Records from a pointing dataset
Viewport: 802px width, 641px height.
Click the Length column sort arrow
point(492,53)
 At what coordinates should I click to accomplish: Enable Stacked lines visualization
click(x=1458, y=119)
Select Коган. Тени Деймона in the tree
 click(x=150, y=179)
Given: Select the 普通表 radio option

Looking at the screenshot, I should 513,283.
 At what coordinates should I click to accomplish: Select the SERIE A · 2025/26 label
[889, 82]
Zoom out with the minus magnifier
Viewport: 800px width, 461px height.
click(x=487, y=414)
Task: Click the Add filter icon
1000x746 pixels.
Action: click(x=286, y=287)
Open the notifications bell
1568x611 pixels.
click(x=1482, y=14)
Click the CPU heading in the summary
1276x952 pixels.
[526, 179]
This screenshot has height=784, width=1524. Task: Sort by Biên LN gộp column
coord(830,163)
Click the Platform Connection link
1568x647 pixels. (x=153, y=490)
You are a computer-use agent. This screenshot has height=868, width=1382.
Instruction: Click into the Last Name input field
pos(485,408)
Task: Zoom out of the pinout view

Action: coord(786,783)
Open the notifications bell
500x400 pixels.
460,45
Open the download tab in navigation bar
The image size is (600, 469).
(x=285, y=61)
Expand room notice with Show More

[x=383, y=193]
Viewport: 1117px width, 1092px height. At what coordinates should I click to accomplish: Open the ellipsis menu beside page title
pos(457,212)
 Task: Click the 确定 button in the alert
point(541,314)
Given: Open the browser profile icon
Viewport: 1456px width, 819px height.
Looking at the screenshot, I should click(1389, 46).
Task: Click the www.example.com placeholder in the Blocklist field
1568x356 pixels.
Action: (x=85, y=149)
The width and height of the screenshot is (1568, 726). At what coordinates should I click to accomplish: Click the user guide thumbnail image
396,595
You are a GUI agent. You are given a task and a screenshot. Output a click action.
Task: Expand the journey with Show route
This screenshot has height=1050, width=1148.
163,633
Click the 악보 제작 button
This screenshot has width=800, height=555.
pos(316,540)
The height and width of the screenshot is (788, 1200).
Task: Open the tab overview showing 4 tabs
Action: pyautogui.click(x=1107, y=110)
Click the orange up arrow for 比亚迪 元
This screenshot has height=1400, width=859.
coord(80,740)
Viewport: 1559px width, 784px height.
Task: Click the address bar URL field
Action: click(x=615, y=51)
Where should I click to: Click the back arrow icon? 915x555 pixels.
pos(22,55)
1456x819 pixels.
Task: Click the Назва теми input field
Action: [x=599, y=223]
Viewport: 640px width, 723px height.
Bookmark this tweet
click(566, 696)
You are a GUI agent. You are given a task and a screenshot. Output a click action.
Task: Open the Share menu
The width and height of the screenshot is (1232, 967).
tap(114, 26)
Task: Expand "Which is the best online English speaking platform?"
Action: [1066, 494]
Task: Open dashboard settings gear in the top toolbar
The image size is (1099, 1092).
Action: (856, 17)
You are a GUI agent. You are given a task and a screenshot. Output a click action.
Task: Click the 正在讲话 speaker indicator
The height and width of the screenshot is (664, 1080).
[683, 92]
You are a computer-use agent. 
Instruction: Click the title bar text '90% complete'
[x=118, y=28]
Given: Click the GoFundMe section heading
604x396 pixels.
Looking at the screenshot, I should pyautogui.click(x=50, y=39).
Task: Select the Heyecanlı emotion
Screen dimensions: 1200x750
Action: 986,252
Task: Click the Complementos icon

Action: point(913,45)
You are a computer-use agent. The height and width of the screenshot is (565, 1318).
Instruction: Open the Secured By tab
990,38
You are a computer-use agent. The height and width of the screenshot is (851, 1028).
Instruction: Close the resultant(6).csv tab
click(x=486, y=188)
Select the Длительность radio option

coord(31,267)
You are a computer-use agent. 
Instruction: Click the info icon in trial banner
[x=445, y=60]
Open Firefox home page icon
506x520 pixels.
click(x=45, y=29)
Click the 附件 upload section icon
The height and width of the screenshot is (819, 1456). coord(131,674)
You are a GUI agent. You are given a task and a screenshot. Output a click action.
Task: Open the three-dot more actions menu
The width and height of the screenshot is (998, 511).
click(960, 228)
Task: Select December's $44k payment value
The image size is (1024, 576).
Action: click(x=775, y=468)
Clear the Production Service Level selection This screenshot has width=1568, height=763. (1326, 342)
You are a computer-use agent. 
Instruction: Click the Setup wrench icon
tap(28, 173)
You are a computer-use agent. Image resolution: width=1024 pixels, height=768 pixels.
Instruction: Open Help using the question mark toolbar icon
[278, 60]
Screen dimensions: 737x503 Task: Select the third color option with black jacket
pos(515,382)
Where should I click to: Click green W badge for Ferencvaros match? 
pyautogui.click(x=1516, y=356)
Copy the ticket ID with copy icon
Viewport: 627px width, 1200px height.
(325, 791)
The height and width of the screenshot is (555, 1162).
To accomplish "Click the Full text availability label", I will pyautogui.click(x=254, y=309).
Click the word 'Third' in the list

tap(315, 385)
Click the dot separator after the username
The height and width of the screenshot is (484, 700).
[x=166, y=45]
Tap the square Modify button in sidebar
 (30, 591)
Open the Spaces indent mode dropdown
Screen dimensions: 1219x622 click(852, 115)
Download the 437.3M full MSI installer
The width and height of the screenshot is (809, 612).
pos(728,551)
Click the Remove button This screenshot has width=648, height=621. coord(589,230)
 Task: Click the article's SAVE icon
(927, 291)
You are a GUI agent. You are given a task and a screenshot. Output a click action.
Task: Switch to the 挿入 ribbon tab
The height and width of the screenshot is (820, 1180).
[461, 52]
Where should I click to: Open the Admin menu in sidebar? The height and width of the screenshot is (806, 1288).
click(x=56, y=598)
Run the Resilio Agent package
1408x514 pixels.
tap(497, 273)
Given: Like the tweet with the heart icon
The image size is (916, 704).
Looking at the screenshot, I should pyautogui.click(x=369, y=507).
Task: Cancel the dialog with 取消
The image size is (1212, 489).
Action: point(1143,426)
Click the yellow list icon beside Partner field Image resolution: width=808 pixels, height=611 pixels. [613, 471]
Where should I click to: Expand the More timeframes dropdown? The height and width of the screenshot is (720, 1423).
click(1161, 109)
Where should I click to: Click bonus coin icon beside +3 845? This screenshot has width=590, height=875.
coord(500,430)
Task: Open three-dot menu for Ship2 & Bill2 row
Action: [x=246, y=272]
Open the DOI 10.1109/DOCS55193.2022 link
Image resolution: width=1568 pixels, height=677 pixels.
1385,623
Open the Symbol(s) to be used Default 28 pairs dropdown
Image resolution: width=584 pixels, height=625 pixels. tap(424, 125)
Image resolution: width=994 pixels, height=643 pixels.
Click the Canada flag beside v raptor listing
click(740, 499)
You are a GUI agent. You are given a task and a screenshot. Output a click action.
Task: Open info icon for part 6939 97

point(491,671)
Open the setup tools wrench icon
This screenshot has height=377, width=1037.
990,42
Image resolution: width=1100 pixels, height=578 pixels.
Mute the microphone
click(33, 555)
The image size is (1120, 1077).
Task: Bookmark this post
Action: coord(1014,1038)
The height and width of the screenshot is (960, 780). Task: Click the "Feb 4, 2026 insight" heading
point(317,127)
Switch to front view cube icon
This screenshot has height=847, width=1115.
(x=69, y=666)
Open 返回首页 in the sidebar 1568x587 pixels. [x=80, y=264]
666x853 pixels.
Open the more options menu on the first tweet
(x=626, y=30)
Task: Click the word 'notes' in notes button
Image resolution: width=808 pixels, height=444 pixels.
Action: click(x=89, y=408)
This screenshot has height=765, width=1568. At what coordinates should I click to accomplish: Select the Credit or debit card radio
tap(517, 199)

**EXERCISE**
Copy every one of the entries above, line for line, without changing anything.

**WRITTEN ANSWER**
Viewport: 802px width, 641px height.
Click the Length column sort arrow
point(492,53)
 At what coordinates should I click to accomplish: Enable Stacked lines visualization
click(x=1458, y=119)
Select Коган. Тени Деймона in the tree
 click(x=150, y=179)
Given: Select the 普通表 radio option

Looking at the screenshot, I should 513,283.
 At what coordinates should I click to accomplish: Select the SERIE A · 2025/26 label
[889, 82]
Zoom out with the minus magnifier
Viewport: 800px width, 461px height.
click(x=487, y=414)
Task: Click the Add filter icon
1000x746 pixels.
Action: click(x=286, y=287)
Open the notifications bell
1568x611 pixels.
click(x=1482, y=14)
Click the CPU heading in the summary
1276x952 pixels.
[526, 179]
This screenshot has height=784, width=1524. Task: Sort by Biên LN gộp column
coord(830,163)
Click the Platform Connection link
1568x647 pixels. (x=153, y=490)
You are a computer-use agent. This screenshot has height=868, width=1382.
Instruction: Click into the Last Name input field
pos(485,408)
Task: Zoom out of the pinout view

Action: coord(786,783)
Open the notifications bell
500x400 pixels.
460,45
Open the download tab in navigation bar
The image size is (600, 469).
(x=285, y=61)
Expand room notice with Show More

[x=383, y=193]
Viewport: 1117px width, 1092px height. At what coordinates should I click to accomplish: Open the ellipsis menu beside page title
pos(457,212)
 Task: Click the 确定 button in the alert
point(541,314)
Given: Open the browser profile icon
Viewport: 1456px width, 819px height.
Looking at the screenshot, I should click(1389, 46).
Task: Click the www.example.com placeholder in the Blocklist field
1568x356 pixels.
Action: (x=85, y=149)
The width and height of the screenshot is (1568, 726). At what coordinates should I click to accomplish: Click the user guide thumbnail image
396,595
You are a GUI agent. You are given a task and a screenshot. Output a click action.
Task: Expand the journey with Show route
This screenshot has height=1050, width=1148.
163,633
Click the 악보 제작 button
This screenshot has width=800, height=555.
pos(316,540)
The height and width of the screenshot is (788, 1200).
Task: Open the tab overview showing 4 tabs
Action: pyautogui.click(x=1107, y=110)
Click the orange up arrow for 比亚迪 元
This screenshot has height=1400, width=859.
coord(80,740)
Viewport: 1559px width, 784px height.
Task: Click the address bar URL field
Action: click(x=615, y=51)
Where should I click to: Click the back arrow icon? 915x555 pixels.
pos(22,55)
1456x819 pixels.
Task: Click the Назва теми input field
Action: [x=599, y=223]
Viewport: 640px width, 723px height.
Bookmark this tweet
click(566, 696)
You are a GUI agent. You are given a task and a screenshot. Output a click action.
Task: Open the Share menu
The width and height of the screenshot is (1232, 967).
tap(114, 26)
Task: Expand "Which is the best online English speaking platform?"
Action: [1066, 494]
Task: Open dashboard settings gear in the top toolbar
The image size is (1099, 1092).
Action: (856, 17)
You are a GUI agent. You are given a task and a screenshot. Output a click action.
Task: Click the 正在讲话 speaker indicator
The height and width of the screenshot is (664, 1080).
[683, 92]
You are a computer-use agent. 
Instruction: Click the title bar text '90% complete'
[x=118, y=28]
Given: Click the GoFundMe section heading
604x396 pixels.
Looking at the screenshot, I should pyautogui.click(x=50, y=39).
Task: Select the Heyecanlı emotion
Screen dimensions: 1200x750
Action: 986,252
Task: Click the Complementos icon

Action: point(913,45)
You are a computer-use agent. The height and width of the screenshot is (565, 1318).
Instruction: Open the Secured By tab
990,38
You are a computer-use agent. The height and width of the screenshot is (851, 1028).
Instruction: Close the resultant(6).csv tab
click(x=486, y=188)
Select the Длительность radio option

coord(31,267)
You are a computer-use agent. 
Instruction: Click the info icon in trial banner
[x=445, y=60]
Open Firefox home page icon
506x520 pixels.
click(x=45, y=29)
Click the 附件 upload section icon
The height and width of the screenshot is (819, 1456). coord(131,674)
You are a GUI agent. You are given a task and a screenshot. Output a click action.
Task: Open the three-dot more actions menu
The width and height of the screenshot is (998, 511).
click(960, 228)
Task: Select December's $44k payment value
The image size is (1024, 576).
Action: click(x=775, y=468)
Clear the Production Service Level selection This screenshot has width=1568, height=763. (1326, 342)
You are a computer-use agent. 
Instruction: Click the Setup wrench icon
tap(28, 173)
You are a computer-use agent. Image resolution: width=1024 pixels, height=768 pixels.
Instruction: Open Help using the question mark toolbar icon
[278, 60]
Screen dimensions: 737x503 Task: Select the third color option with black jacket
pos(515,382)
Where should I click to: Click green W badge for Ferencvaros match? 
pyautogui.click(x=1516, y=356)
Copy the ticket ID with copy icon
Viewport: 627px width, 1200px height.
(325, 791)
The height and width of the screenshot is (555, 1162).
To accomplish "Click the Full text availability label", I will pyautogui.click(x=254, y=309).
Click the word 'Third' in the list

tap(315, 385)
Click the dot separator after the username
The height and width of the screenshot is (484, 700).
[x=166, y=45]
Tap the square Modify button in sidebar
 (30, 591)
Open the Spaces indent mode dropdown
Screen dimensions: 1219x622 click(852, 115)
Download the 437.3M full MSI installer
The width and height of the screenshot is (809, 612).
pos(728,551)
Click the Remove button This screenshot has width=648, height=621. coord(589,230)
 Task: Click the article's SAVE icon
(927, 291)
You are a GUI agent. You are given a task and a screenshot. Output a click action.
Task: Switch to the 挿入 ribbon tab
The height and width of the screenshot is (820, 1180).
[461, 52]
Where should I click to: Open the Admin menu in sidebar? The height and width of the screenshot is (806, 1288).
click(x=56, y=598)
Run the Resilio Agent package
1408x514 pixels.
tap(497, 273)
Given: Like the tweet with the heart icon
The image size is (916, 704).
Looking at the screenshot, I should pyautogui.click(x=369, y=507).
Task: Cancel the dialog with 取消
The image size is (1212, 489).
Action: point(1143,426)
Click the yellow list icon beside Partner field Image resolution: width=808 pixels, height=611 pixels. [613, 471]
Where should I click to: Expand the More timeframes dropdown? The height and width of the screenshot is (720, 1423).
click(1161, 109)
Where should I click to: Click bonus coin icon beside +3 845? This screenshot has width=590, height=875.
coord(500,430)
Task: Open three-dot menu for Ship2 & Bill2 row
Action: [x=246, y=272]
Open the DOI 10.1109/DOCS55193.2022 link
Image resolution: width=1568 pixels, height=677 pixels.
1385,623
Open the Symbol(s) to be used Default 28 pairs dropdown
Image resolution: width=584 pixels, height=625 pixels. tap(424, 125)
Image resolution: width=994 pixels, height=643 pixels.
Click the Canada flag beside v raptor listing
click(740, 499)
You are a GUI agent. You are given a task and a screenshot. Output a click action.
Task: Open info icon for part 6939 97

point(491,671)
Open the setup tools wrench icon
This screenshot has height=377, width=1037.
990,42
Image resolution: width=1100 pixels, height=578 pixels.
Mute the microphone
click(33, 555)
The image size is (1120, 1077).
Task: Bookmark this post
Action: coord(1014,1038)
The height and width of the screenshot is (960, 780). Task: Click the "Feb 4, 2026 insight" heading
point(317,127)
Switch to front view cube icon
This screenshot has height=847, width=1115.
(x=69, y=666)
Open 返回首页 in the sidebar 1568x587 pixels. [x=80, y=264]
666x853 pixels.
Open the more options menu on the first tweet
(x=626, y=30)
Task: Click the word 'notes' in notes button
Image resolution: width=808 pixels, height=444 pixels.
Action: click(x=89, y=408)
This screenshot has height=765, width=1568. At what coordinates should I click to accomplish: Select the Credit or debit card radio
tap(517, 199)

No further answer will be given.